Stored entries:
::::

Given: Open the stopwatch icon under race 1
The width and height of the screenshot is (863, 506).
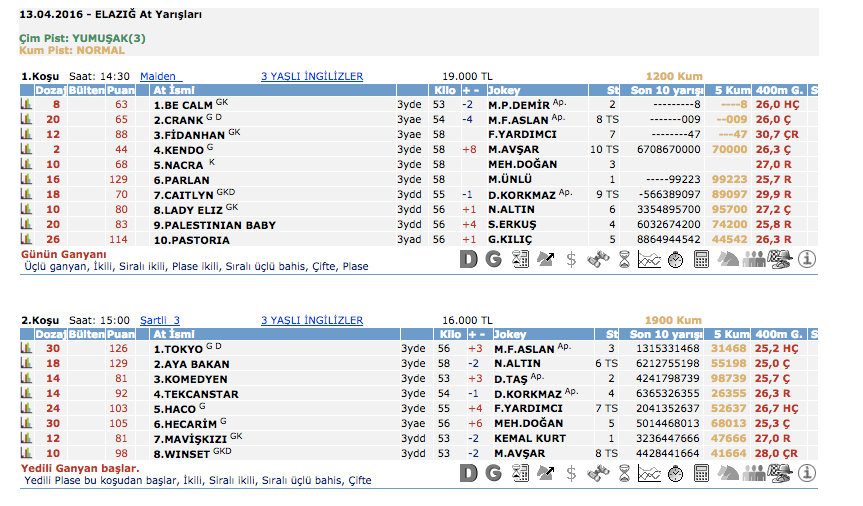Looking at the screenshot, I should (x=676, y=259).
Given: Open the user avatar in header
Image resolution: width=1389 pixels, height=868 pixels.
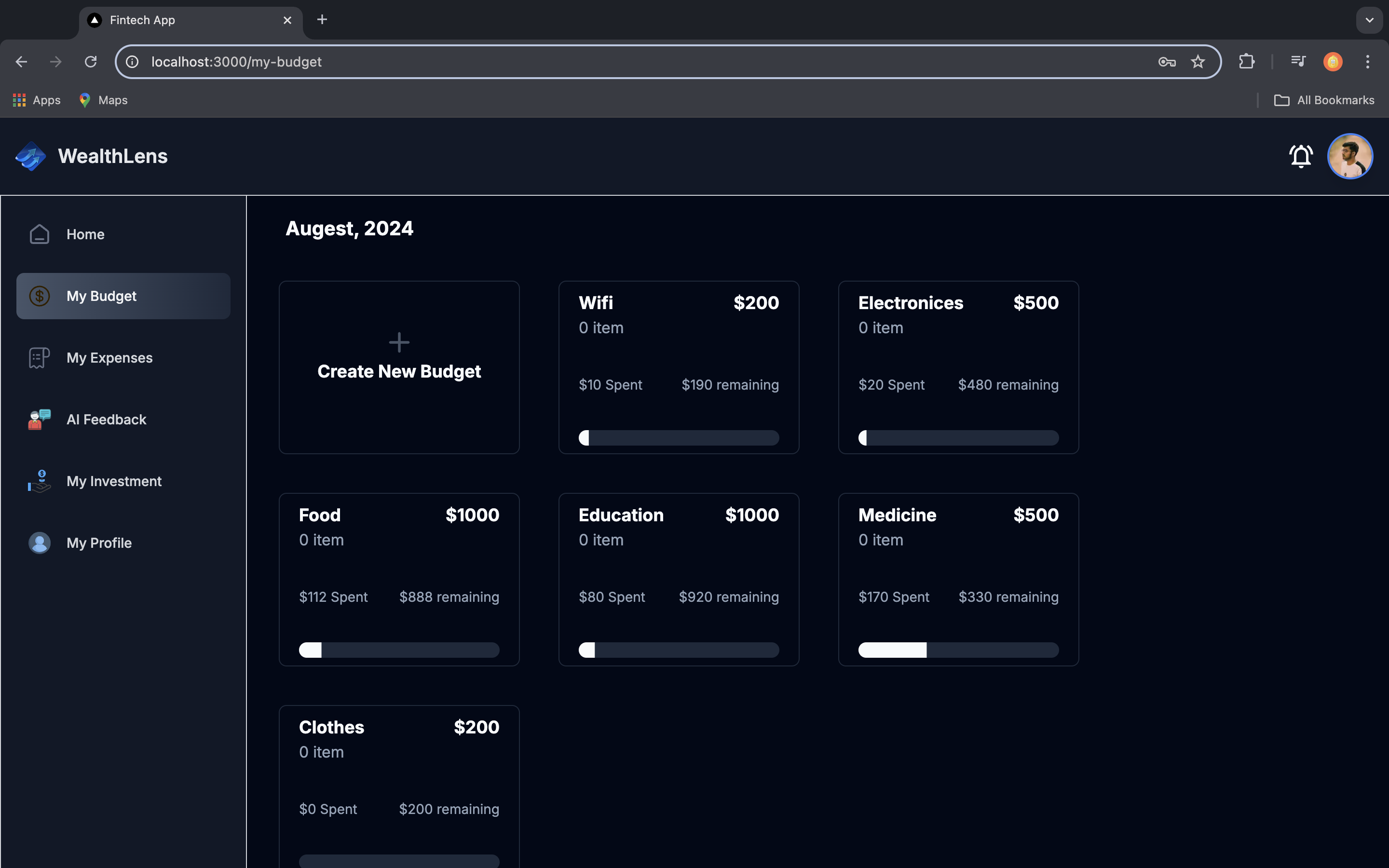Looking at the screenshot, I should coord(1349,156).
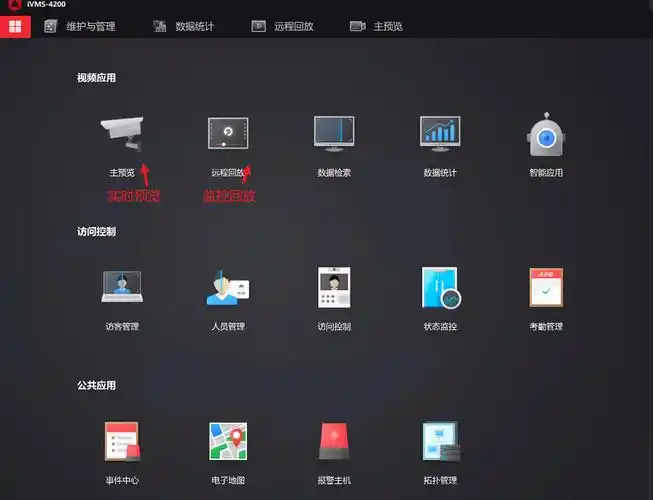Viewport: 653px width, 500px height.
Task: Open the 考勤管理 attendance calendar icon
Action: (x=546, y=288)
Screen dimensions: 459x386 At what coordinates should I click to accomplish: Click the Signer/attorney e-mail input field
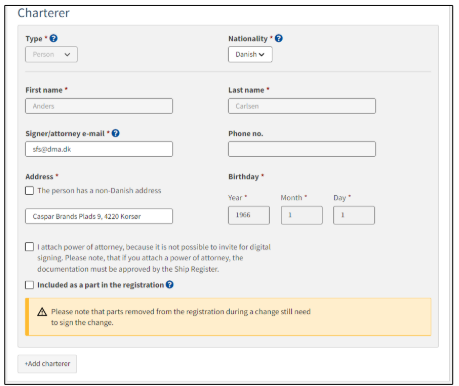pos(99,149)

::::

TO DO:
Write out all of the stored entries above word for word, leaving out the pictures.

TASK ANSWER:
Given: Open the stopwatch icon under race 1
The width and height of the screenshot is (863, 506).
Looking at the screenshot, I should (x=676, y=259).
Given: Open the user avatar in header
Image resolution: width=1389 pixels, height=868 pixels.
Looking at the screenshot, I should coord(1349,156).
Viewport: 653px width, 500px height.
Task: Open the 考勤管理 attendance calendar icon
Action: (x=546, y=288)
Screen dimensions: 459x386 At what coordinates should I click to accomplish: Click the Signer/attorney e-mail input field
pos(99,149)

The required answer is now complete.